- Dataset records
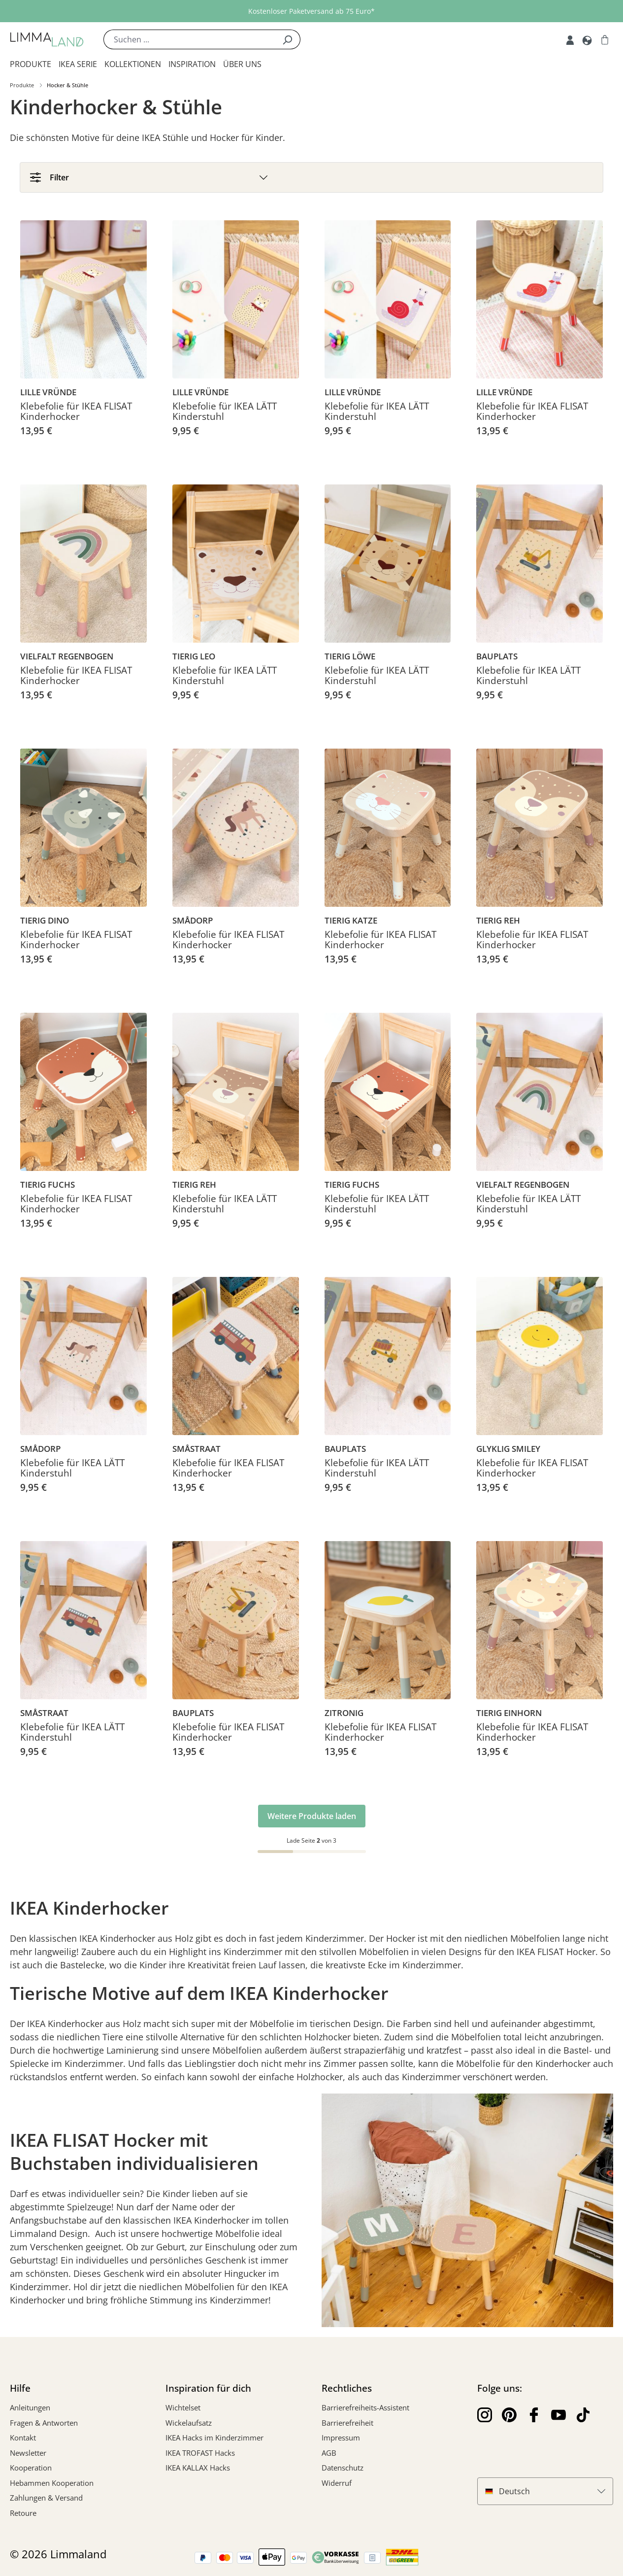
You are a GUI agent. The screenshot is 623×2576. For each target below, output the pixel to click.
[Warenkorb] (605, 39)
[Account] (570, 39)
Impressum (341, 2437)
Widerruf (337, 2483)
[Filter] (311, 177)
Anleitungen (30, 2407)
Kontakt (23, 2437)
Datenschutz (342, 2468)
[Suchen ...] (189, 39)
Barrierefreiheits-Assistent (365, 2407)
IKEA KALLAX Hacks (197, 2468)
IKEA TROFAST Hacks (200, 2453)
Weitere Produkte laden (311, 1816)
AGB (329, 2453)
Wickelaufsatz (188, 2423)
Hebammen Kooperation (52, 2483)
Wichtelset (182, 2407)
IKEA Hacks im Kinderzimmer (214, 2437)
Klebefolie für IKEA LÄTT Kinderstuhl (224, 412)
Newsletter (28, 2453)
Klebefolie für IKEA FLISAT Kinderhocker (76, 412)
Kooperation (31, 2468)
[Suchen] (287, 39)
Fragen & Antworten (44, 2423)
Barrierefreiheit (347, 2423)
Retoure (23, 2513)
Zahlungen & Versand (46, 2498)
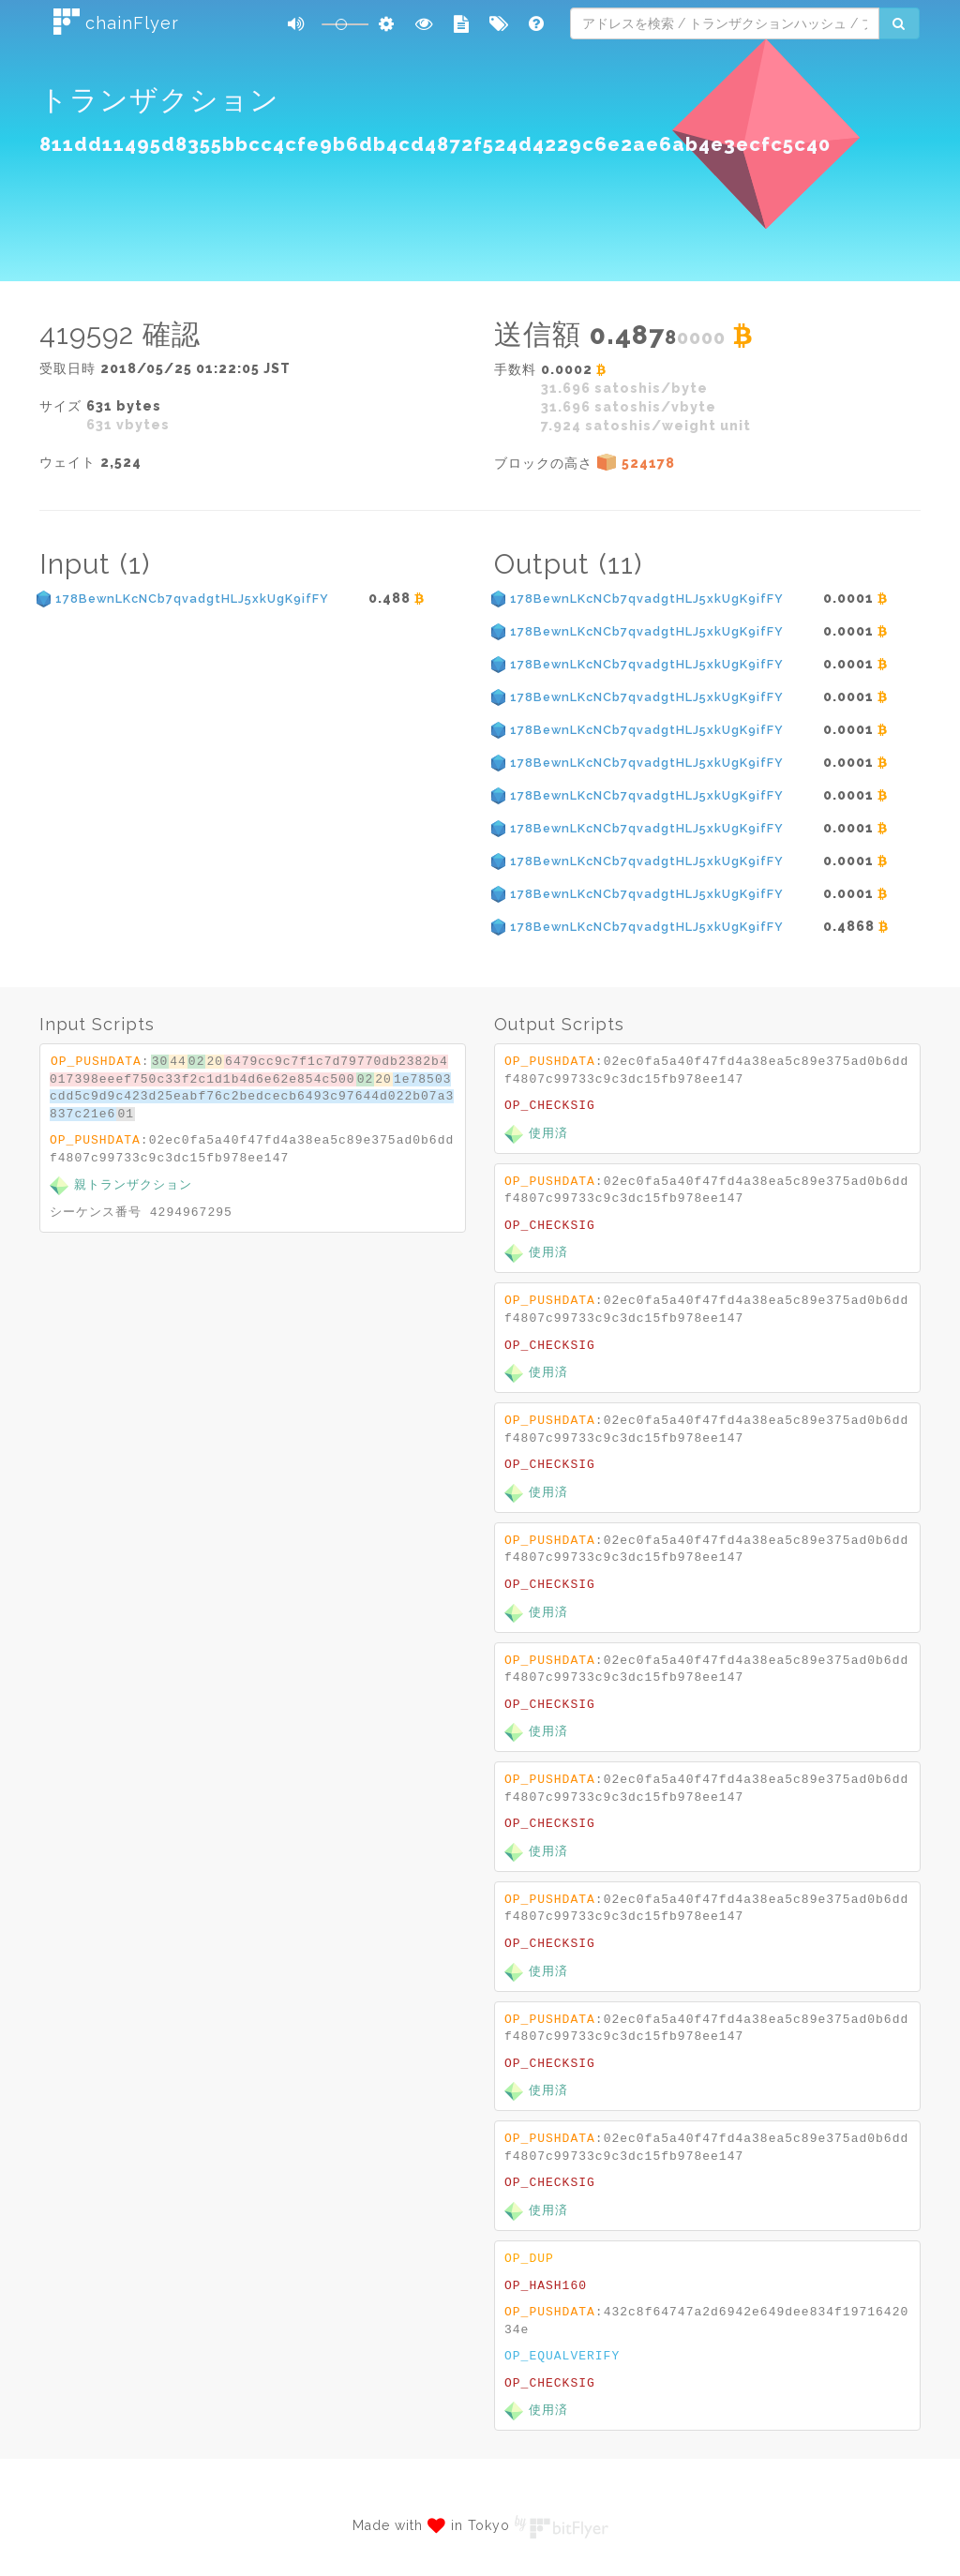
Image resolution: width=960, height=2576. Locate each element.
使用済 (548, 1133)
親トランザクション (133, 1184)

...

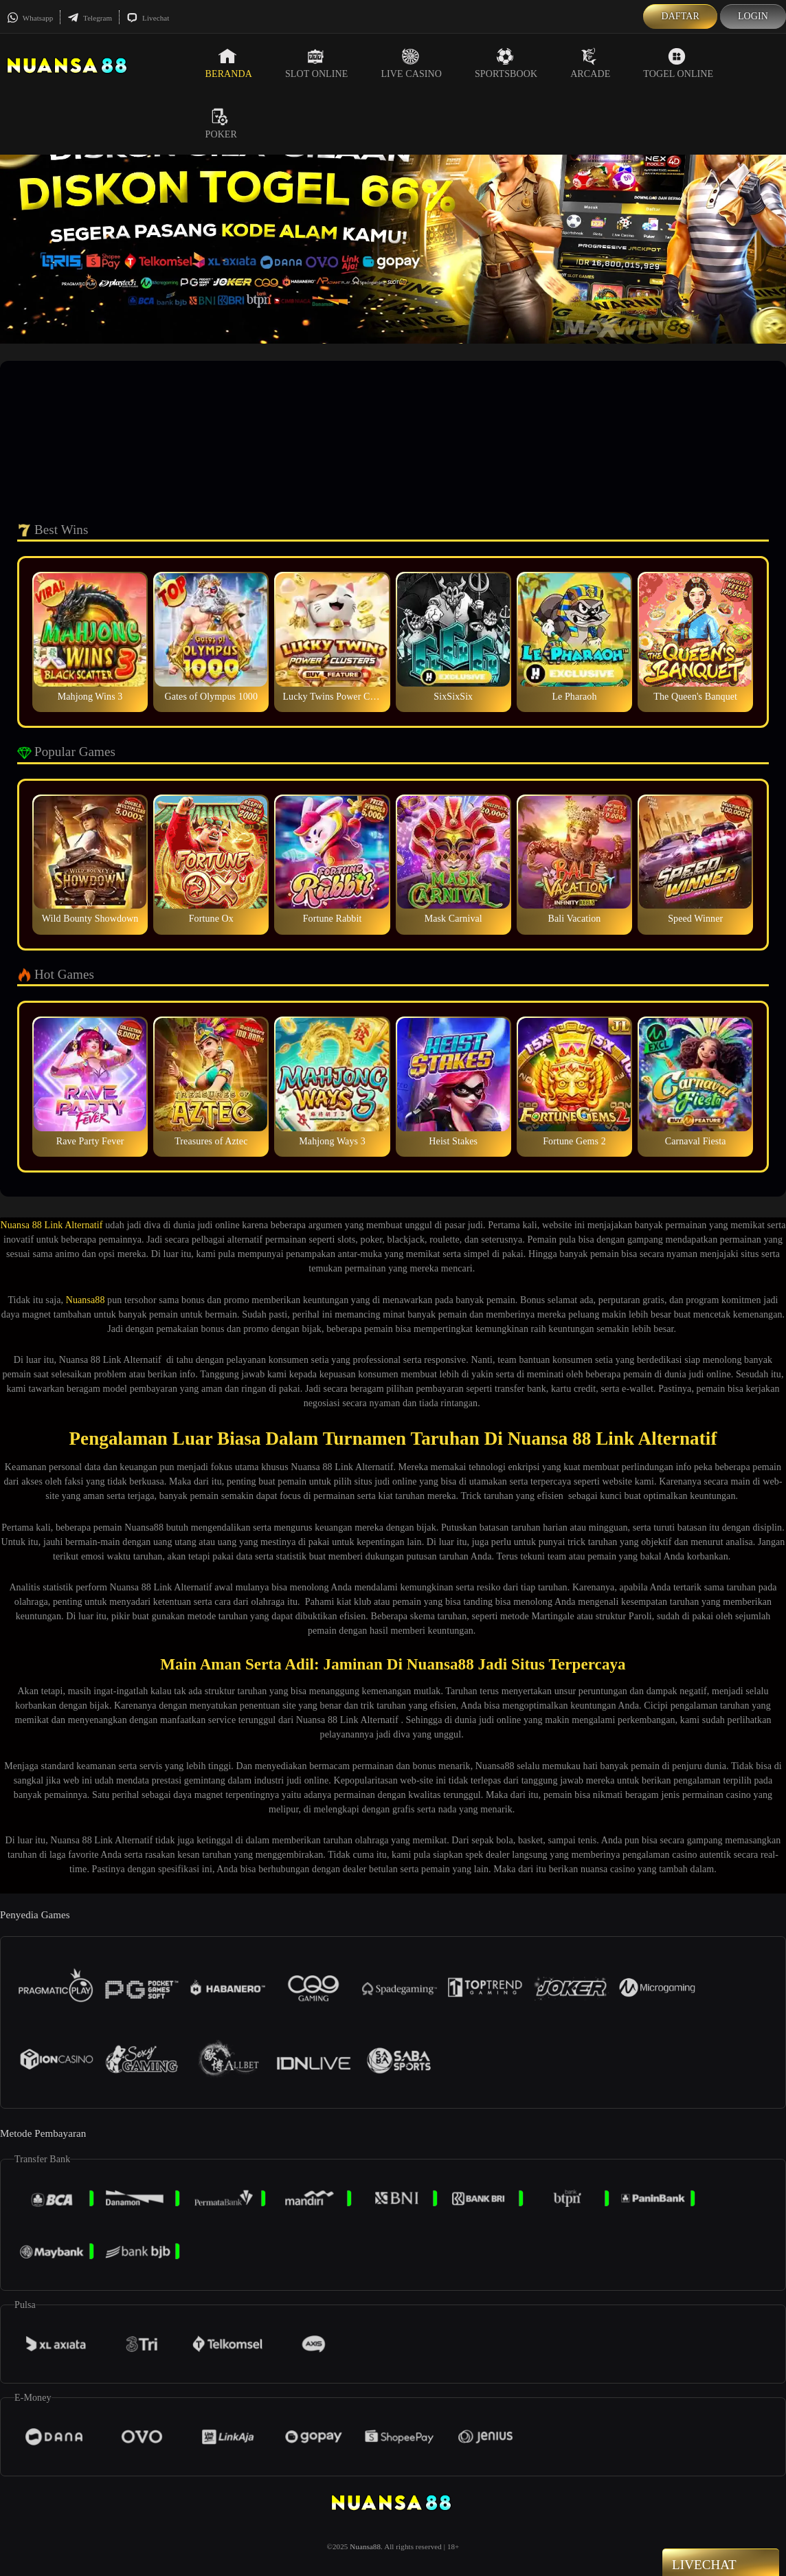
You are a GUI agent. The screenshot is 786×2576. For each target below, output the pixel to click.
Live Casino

* * *

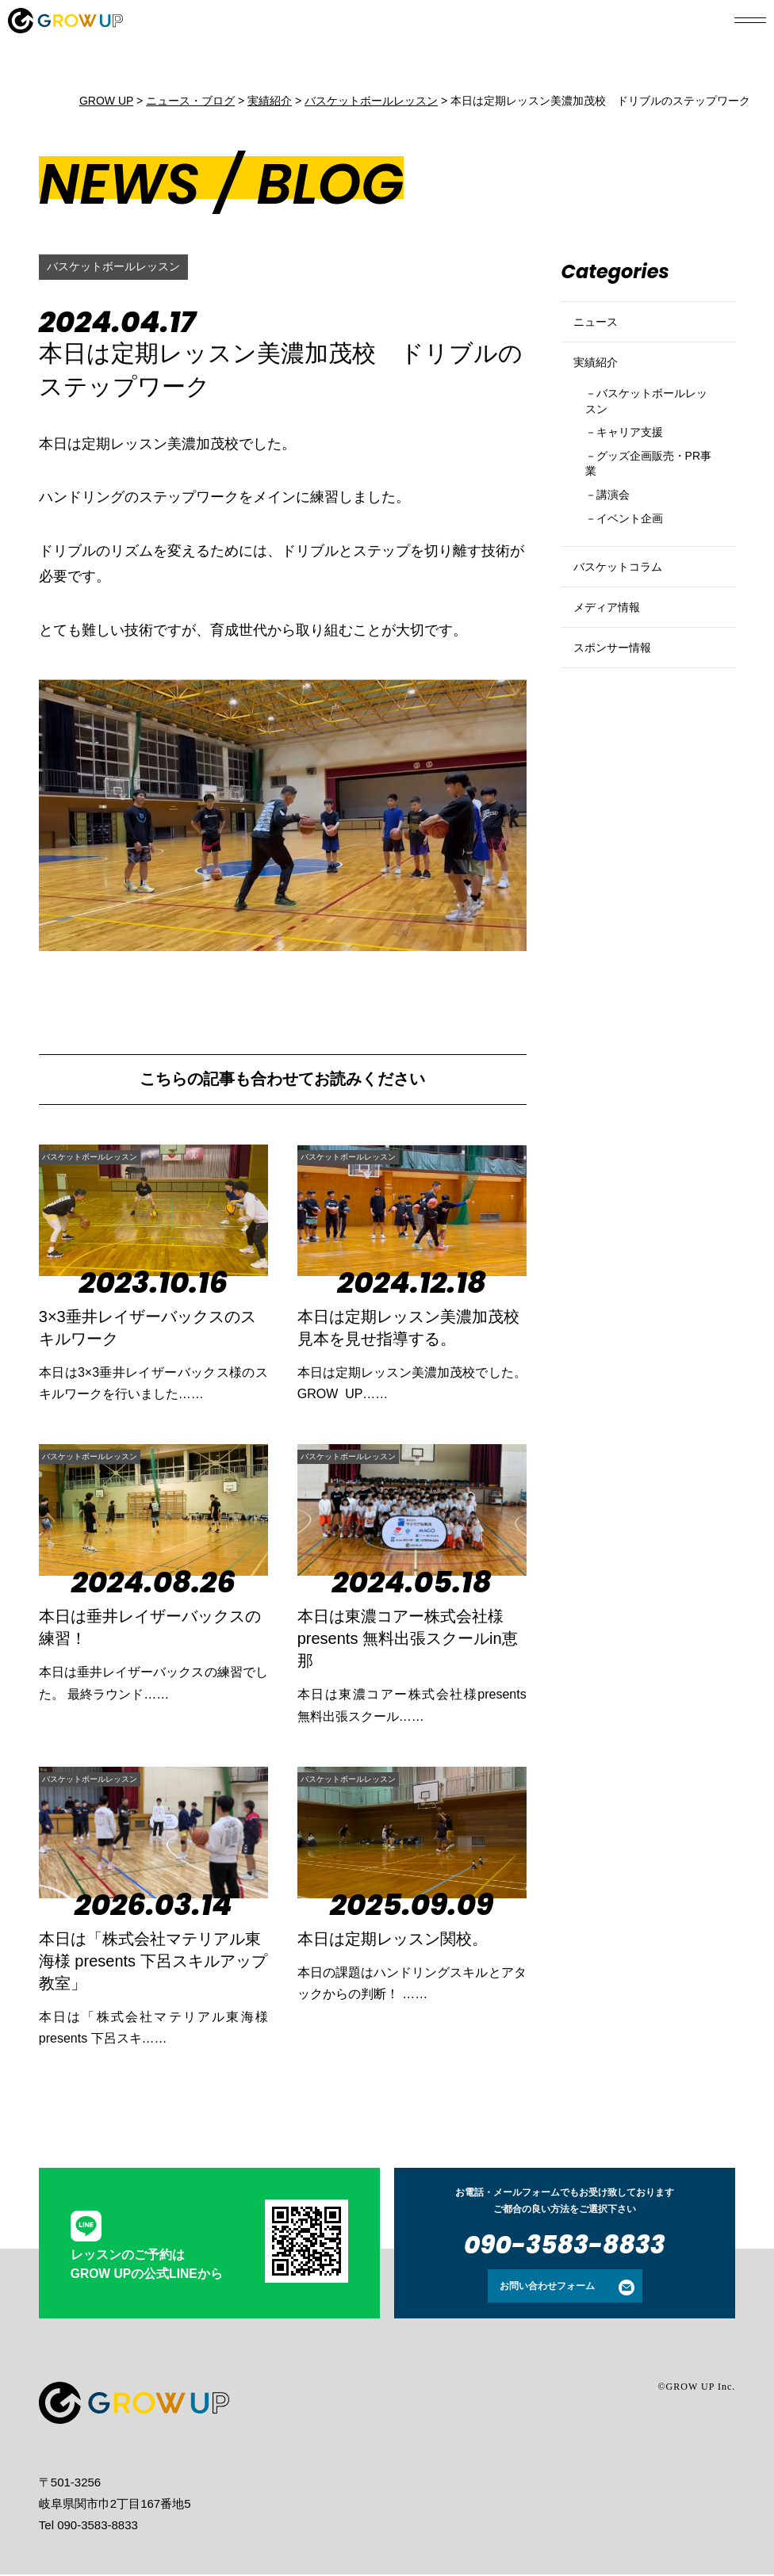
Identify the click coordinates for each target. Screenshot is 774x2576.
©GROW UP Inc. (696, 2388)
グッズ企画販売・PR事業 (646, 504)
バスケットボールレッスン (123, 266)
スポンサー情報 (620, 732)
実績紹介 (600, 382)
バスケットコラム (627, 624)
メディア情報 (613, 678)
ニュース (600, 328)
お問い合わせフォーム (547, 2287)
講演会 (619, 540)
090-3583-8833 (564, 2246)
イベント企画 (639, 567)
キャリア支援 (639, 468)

- Task statement
Rewrite the lines of the material starting at the line with "[Suchen] (287, 39)" and ending at the line with "使用済 (548, 1133)", switching "Retoure" to "Rücksendung" and keeping everything else the same. Leave the pictures out of your answer.

- Result of the exercise
[Suchen] (287, 39)
Fragen & Antworten (44, 2423)
Barrierefreiheit (347, 2423)
Rücksendung (23, 2513)
Zahlungen & Versand (46, 2498)
Image resolution: width=960, height=2576. Locate each element.
使用済 (548, 1133)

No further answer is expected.